Early treatment during primary HIV infection shows promise

Published on January 21, 2013 at 5:15 PM · No Comments

By Caroline Price, Senior medwireNews Reporter

Two papers in The New England Journal of Medicine suggest that starting antiretroviral treatment (ART) early after HIV infection is diagnosed may improve patients' immune response, boosting the initial recovery of the immune system and delaying progression of the disease.

In the first, researchers led by Sunil Ahuja (University of Texas Health Science Center, San Antonio, USA) found that CD4+ T-cell counts in peripheral blood are transiently restored in the 4 months after HIV-1 infection, and that initiating ART during this period enhances T-cell recovery compared with starting treatment later.

And in the second paper, Jonathan Weber (Imperial College London, UK) and co-investigators of the SPARTAC trial report that 48 weeks of ART initiated upon primary HIV infection diagnosis significantly delays disease progression, compared with no ART, although only by the length of the initial treatment.

However, there did appear to be some lasting effects, with HIV RNA levels remaining lowered after the 48-week treatment period, and CD4+ recovery improved after initiation of long-term ART.

Commentators Bruce Walker and Martin Hirsch (Massachusetts General Hospital and Harvard Medical School, Boston, USA) write in an accompanying editorial that both studies "provide compelling support for early treatment," although both also "fall short of defining a clear clinical benefit for such early treatment."

As a result, they stress that the findings do not alter current US Department of Health and Human Services and International Antiviral Society-USA guidelines, which already recommend ART for "nearly everyone who is HIV-infected, regardless of the stage of infection" in resource-rich settings. Moreover, Walker and Hirsch add, where resources are severely constrained, "the bar for proving benefit deserves to be higher, and treatment emphasis should still be on saving lives by treating a greater number of patients at later stages of disease."

The study by Ahuja and team was an observational study of people with acute or early HIV-1 infection. Among 384 participants not receiving ART, peripheral blood CD4+ counts rose rapidly soon after infection, from a median of 495 cells/mm3 at study entry to a peak of 763 cells/mm3 within approximately 4 months after the estimated date of infection, before falling progressively thereafter.

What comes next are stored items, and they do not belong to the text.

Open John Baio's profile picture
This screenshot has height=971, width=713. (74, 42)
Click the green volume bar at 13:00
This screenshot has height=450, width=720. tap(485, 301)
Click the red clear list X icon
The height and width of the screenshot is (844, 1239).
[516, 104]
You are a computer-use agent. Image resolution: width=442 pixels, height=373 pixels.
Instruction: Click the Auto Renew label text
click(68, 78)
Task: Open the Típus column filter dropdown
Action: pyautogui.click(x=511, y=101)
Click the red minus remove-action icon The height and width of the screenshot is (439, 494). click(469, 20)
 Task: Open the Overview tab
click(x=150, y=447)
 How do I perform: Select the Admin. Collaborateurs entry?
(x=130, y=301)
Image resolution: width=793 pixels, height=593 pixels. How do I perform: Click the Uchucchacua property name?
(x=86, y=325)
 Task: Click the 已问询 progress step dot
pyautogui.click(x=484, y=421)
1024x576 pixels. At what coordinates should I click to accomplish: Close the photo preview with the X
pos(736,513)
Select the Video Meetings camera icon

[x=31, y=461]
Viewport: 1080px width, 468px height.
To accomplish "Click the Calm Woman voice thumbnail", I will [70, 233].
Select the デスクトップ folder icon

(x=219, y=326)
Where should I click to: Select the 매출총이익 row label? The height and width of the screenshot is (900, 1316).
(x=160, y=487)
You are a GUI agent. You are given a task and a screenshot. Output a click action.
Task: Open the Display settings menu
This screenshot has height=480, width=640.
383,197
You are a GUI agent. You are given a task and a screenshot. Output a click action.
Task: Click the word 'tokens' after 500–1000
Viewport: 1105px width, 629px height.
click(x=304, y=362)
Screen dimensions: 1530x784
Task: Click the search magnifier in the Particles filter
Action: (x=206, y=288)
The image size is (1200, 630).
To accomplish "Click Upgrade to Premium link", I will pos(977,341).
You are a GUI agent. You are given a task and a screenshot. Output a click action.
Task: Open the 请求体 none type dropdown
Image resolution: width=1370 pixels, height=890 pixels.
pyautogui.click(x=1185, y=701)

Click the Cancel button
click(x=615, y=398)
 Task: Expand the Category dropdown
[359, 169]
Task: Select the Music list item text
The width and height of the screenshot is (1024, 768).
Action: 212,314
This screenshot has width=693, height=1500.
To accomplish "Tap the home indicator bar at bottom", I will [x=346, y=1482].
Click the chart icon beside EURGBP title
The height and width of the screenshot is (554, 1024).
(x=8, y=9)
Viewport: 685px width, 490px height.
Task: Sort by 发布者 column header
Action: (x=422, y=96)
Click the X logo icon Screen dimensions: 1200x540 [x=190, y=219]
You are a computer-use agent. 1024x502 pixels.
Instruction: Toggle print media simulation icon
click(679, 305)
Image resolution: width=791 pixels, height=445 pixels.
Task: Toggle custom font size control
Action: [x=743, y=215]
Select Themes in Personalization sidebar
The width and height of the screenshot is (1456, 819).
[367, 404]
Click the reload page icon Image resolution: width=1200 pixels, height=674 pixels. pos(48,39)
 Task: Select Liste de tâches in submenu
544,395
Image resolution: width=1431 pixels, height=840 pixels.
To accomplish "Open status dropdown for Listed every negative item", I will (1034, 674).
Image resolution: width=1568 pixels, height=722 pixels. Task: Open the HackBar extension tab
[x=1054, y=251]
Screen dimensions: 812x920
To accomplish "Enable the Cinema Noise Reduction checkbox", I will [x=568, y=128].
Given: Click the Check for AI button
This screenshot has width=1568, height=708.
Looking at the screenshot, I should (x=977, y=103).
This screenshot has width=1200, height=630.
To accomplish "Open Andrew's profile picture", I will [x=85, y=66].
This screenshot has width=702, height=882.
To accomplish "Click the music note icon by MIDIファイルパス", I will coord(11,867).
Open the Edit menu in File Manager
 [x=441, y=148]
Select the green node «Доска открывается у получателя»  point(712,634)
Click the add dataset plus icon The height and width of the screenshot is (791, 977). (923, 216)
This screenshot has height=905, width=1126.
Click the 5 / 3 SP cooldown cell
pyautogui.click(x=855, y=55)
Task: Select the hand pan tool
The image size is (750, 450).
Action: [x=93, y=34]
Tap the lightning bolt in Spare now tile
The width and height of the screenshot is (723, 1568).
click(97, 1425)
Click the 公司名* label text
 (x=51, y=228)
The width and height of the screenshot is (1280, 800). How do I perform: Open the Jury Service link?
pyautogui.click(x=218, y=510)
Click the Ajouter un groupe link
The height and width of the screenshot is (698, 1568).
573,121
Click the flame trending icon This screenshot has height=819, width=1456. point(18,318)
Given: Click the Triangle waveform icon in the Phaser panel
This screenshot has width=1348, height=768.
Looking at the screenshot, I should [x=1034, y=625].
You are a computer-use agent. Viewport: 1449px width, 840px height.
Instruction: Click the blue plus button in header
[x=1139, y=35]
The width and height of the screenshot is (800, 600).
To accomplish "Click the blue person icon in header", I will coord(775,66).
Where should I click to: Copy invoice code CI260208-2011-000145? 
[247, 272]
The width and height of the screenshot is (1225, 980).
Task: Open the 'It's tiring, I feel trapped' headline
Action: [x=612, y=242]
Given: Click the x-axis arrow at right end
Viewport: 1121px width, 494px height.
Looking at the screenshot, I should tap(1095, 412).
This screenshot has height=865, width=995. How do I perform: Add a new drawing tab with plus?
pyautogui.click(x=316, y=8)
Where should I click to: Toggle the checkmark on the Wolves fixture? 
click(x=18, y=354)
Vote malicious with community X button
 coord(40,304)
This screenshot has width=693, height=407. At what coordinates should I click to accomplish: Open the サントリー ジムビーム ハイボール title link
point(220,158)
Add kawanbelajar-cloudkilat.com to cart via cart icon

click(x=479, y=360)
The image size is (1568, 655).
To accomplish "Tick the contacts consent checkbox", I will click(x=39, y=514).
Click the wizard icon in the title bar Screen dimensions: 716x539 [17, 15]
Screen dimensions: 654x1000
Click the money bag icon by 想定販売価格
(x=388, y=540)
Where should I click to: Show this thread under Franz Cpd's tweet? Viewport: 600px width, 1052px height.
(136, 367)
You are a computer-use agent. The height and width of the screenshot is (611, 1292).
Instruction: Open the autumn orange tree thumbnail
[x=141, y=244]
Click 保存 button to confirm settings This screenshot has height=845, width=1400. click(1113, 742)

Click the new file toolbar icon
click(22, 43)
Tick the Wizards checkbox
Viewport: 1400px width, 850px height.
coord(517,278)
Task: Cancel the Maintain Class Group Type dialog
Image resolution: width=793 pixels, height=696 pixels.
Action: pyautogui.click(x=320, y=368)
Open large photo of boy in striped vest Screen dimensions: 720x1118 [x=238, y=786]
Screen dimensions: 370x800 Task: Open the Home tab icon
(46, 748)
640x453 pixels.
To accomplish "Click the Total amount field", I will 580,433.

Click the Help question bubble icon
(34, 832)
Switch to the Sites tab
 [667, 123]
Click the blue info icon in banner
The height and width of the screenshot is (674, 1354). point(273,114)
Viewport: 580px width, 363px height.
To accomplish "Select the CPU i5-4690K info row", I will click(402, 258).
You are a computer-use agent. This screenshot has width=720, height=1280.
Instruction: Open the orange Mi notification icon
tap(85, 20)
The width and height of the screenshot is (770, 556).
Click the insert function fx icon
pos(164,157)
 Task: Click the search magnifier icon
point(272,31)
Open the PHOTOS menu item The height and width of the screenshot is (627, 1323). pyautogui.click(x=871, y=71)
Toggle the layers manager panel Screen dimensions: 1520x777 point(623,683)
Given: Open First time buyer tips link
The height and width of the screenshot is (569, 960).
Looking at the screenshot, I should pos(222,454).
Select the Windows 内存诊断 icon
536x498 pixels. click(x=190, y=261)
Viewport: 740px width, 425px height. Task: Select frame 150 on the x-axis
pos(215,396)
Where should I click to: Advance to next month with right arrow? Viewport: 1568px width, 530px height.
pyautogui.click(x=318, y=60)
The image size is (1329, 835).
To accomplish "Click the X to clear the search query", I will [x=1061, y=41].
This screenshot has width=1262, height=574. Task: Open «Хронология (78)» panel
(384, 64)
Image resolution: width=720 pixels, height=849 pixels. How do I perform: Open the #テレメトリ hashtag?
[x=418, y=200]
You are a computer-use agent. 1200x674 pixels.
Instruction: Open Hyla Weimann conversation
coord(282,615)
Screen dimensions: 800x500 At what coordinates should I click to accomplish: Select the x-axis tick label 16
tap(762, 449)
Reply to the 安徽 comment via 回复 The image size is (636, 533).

Meanwhile, in a partially overlapping group of 213 participants who received ART soon after study entry or sometime thereafter, CD4+ counts recovered to at least 900 cells/mm3 within 48 months in 64% of those who initiated ART within the first 4 months of the estimated infection date, compared with just 34% who initiated ART later. This difference persisted after accounting for whether ART started when the CD4+ count was at or below 500 cells/mm3.

The SPARTAC (Short Pulse Anti-Retroviral Therapy at Seroconversion) trial showed that among 366 patients with primary HIV infection, 50% of patients randomized to receive 48 weeks of ART straight after diagnosis reached the primary endpoint of a CD4+ count of less than 350 cells/mm3 or long-term ART initiation over a median of 4.2 years of follow up. This compared with 61% of patients assigned directly to 12 weeks of ART, and 61% assigned to standard care.

The median time to the primary endpoint was 65 weeks longer in the 48-week ART group than in the standard care group, but this difference was not significantly longer than the duration of ART (48 weeks). However, further analysis suggested a trend toward a greater delay in disease progression the sooner after the estimated seroconversion date that ART was initiated.